Work order: The required result is a line count: how many lines in this data hold the word "text". Give only that.

Stored data:
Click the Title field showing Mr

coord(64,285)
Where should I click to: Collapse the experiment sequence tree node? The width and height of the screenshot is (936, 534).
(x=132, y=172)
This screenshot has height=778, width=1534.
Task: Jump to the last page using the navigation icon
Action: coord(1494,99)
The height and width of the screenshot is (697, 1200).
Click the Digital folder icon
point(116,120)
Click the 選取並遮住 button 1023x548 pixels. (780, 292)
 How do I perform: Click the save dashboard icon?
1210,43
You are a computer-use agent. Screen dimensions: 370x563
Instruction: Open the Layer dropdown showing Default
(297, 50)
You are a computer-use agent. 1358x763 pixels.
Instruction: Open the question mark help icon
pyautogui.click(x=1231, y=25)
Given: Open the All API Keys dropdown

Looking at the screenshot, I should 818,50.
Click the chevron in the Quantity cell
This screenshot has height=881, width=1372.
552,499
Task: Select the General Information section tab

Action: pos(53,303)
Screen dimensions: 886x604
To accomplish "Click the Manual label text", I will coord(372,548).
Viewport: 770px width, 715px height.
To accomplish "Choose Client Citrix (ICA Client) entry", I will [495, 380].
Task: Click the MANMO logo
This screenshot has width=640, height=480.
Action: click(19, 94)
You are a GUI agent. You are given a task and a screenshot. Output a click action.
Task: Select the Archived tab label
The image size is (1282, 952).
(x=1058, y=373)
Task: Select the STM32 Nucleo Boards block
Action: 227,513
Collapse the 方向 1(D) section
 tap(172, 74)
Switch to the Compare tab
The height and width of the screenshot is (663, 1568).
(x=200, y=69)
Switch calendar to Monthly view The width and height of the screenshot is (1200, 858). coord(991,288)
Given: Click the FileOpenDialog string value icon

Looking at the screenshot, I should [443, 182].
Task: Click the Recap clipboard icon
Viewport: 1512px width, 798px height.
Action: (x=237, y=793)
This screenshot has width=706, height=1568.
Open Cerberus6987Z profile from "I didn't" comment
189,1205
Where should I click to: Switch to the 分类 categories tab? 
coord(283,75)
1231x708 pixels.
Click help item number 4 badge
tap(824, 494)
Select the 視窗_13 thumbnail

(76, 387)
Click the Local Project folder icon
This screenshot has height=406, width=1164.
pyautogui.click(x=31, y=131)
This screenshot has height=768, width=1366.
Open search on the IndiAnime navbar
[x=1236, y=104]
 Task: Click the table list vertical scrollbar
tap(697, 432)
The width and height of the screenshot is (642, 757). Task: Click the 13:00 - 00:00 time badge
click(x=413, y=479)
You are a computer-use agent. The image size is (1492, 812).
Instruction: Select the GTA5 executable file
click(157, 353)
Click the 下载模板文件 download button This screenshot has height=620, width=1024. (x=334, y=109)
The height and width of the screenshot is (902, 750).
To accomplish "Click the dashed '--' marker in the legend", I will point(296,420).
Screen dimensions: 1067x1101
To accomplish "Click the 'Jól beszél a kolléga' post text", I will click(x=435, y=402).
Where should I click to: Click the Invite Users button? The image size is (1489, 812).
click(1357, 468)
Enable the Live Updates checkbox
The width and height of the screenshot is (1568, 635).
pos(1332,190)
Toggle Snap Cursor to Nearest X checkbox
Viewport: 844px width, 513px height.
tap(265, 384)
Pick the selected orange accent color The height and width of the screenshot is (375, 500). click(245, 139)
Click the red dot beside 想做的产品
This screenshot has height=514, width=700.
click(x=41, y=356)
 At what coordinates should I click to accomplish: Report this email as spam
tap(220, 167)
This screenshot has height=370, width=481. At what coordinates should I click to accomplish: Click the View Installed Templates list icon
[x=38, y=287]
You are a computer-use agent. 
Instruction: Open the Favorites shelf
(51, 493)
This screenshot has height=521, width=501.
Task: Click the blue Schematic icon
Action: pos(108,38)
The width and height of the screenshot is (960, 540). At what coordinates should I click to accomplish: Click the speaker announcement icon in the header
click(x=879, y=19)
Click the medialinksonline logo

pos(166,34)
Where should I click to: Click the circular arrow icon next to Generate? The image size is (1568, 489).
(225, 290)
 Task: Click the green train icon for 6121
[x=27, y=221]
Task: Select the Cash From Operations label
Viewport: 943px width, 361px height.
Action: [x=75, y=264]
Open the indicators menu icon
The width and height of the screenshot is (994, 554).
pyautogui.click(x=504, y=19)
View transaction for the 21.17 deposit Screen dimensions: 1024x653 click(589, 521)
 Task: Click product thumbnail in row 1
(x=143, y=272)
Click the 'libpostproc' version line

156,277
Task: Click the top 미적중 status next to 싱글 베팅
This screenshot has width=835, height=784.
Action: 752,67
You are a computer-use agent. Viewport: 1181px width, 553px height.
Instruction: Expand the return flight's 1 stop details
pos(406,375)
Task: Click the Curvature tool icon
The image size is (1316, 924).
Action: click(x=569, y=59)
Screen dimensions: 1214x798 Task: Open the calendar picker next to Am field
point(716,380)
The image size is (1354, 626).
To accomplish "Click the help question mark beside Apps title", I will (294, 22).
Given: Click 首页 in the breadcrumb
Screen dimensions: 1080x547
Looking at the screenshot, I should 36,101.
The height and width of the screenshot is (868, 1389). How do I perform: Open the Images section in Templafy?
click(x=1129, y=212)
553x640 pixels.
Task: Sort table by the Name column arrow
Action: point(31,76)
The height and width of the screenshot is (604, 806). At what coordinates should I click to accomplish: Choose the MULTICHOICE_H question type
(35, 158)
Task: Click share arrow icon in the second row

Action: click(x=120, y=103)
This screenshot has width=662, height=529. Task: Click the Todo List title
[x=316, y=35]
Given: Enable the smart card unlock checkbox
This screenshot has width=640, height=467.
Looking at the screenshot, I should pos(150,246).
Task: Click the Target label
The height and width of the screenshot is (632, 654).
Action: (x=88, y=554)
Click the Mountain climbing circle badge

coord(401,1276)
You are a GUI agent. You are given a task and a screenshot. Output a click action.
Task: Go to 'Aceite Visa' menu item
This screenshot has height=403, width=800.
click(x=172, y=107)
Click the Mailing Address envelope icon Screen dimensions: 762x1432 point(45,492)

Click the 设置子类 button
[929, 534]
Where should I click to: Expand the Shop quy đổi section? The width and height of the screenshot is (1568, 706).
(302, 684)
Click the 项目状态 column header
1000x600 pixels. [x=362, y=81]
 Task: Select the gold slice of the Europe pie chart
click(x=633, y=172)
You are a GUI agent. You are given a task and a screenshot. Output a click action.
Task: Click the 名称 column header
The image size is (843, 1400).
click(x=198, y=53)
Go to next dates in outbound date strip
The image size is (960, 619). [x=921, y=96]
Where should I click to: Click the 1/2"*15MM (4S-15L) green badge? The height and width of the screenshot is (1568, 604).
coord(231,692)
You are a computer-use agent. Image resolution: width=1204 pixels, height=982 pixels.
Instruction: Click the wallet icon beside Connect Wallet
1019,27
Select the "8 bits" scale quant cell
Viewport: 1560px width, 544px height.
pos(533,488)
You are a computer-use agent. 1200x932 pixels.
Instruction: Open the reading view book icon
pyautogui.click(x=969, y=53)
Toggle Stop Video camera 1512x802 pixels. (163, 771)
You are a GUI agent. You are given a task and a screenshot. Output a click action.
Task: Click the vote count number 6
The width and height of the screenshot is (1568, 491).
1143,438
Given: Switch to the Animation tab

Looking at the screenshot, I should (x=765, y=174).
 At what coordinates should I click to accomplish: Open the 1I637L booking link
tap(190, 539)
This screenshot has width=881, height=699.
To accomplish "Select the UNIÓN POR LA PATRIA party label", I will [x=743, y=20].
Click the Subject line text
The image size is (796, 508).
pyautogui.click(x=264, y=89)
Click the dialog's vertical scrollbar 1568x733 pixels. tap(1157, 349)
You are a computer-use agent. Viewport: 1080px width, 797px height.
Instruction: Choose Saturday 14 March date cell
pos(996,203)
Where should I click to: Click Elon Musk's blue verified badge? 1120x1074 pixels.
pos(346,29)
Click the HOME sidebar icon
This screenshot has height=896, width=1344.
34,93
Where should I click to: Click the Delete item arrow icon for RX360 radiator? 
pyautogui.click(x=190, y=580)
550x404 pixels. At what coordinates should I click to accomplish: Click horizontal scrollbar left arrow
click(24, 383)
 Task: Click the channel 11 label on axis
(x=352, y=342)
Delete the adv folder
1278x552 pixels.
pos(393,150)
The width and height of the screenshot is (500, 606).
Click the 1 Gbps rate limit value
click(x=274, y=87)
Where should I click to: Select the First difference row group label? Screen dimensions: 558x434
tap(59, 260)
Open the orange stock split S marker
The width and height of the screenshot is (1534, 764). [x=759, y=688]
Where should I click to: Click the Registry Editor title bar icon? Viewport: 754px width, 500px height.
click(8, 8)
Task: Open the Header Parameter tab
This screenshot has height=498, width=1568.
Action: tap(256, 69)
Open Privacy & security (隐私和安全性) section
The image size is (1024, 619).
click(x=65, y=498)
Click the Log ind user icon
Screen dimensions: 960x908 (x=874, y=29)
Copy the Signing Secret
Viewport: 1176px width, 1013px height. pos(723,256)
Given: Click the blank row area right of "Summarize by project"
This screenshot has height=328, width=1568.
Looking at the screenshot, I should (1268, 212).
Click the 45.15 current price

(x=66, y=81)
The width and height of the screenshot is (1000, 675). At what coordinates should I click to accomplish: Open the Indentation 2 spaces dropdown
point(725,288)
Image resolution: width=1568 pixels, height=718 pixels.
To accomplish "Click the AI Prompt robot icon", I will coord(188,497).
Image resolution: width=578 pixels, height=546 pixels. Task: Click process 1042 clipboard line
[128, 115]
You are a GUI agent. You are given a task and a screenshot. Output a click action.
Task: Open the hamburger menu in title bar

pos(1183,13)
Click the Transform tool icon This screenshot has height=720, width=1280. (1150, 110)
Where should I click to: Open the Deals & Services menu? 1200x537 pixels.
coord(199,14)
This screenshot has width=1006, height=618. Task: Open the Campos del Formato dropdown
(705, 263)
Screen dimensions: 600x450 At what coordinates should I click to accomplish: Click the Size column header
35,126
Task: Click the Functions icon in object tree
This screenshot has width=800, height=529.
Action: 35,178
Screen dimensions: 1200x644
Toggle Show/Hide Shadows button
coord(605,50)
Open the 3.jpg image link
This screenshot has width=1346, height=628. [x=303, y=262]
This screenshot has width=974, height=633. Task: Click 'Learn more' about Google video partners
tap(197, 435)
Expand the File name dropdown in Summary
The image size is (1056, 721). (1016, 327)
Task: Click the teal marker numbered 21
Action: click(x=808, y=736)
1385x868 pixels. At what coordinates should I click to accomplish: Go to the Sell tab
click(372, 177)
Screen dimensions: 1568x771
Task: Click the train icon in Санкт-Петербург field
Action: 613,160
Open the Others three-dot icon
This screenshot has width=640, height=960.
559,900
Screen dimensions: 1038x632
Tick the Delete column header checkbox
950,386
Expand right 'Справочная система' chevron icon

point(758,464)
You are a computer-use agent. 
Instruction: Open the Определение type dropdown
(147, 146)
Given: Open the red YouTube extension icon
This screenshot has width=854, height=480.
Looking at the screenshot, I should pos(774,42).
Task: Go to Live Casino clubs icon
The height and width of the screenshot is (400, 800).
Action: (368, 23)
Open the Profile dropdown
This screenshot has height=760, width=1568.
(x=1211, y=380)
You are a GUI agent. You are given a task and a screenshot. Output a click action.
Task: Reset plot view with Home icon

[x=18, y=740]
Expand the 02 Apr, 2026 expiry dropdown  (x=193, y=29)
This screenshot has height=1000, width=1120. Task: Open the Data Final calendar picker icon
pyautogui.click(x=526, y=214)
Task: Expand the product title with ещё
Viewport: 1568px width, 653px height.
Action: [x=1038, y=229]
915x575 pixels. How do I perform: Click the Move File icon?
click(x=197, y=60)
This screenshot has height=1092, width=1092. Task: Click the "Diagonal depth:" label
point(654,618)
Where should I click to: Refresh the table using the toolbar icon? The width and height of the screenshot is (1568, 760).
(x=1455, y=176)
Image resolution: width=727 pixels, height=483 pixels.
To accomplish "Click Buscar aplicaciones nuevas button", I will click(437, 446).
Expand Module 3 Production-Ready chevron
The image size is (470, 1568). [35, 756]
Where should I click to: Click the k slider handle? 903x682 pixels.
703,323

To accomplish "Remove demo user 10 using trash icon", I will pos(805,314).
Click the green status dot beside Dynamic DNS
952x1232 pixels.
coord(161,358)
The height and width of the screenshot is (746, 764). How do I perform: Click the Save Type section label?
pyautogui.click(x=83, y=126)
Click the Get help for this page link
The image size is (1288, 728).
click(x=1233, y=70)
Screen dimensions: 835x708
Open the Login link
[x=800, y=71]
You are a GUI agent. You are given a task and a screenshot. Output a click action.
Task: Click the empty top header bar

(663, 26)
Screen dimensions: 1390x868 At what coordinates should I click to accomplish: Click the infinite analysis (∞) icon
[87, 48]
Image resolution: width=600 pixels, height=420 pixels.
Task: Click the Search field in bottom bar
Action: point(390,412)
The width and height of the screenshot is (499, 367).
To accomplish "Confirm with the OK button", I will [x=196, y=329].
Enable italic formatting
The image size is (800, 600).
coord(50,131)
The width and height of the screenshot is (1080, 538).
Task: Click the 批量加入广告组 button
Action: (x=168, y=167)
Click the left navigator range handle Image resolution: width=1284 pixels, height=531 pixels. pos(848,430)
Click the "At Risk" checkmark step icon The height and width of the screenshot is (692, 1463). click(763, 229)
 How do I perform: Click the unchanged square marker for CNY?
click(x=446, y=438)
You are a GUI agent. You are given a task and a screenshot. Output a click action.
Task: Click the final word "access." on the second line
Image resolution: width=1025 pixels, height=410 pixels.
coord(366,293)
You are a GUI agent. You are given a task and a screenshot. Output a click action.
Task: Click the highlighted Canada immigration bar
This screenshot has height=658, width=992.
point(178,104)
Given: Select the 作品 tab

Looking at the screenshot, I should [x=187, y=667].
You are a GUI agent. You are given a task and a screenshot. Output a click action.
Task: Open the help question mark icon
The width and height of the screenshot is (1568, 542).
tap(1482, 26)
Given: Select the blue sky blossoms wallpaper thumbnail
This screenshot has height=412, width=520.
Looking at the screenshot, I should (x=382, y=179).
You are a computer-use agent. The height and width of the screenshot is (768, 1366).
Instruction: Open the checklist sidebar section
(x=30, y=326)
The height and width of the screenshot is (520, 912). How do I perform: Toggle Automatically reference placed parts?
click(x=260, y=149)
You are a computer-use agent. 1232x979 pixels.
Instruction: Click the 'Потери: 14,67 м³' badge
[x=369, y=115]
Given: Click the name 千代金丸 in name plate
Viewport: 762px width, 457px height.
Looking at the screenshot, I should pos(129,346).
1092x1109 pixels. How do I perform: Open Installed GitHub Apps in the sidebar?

Task solution: 3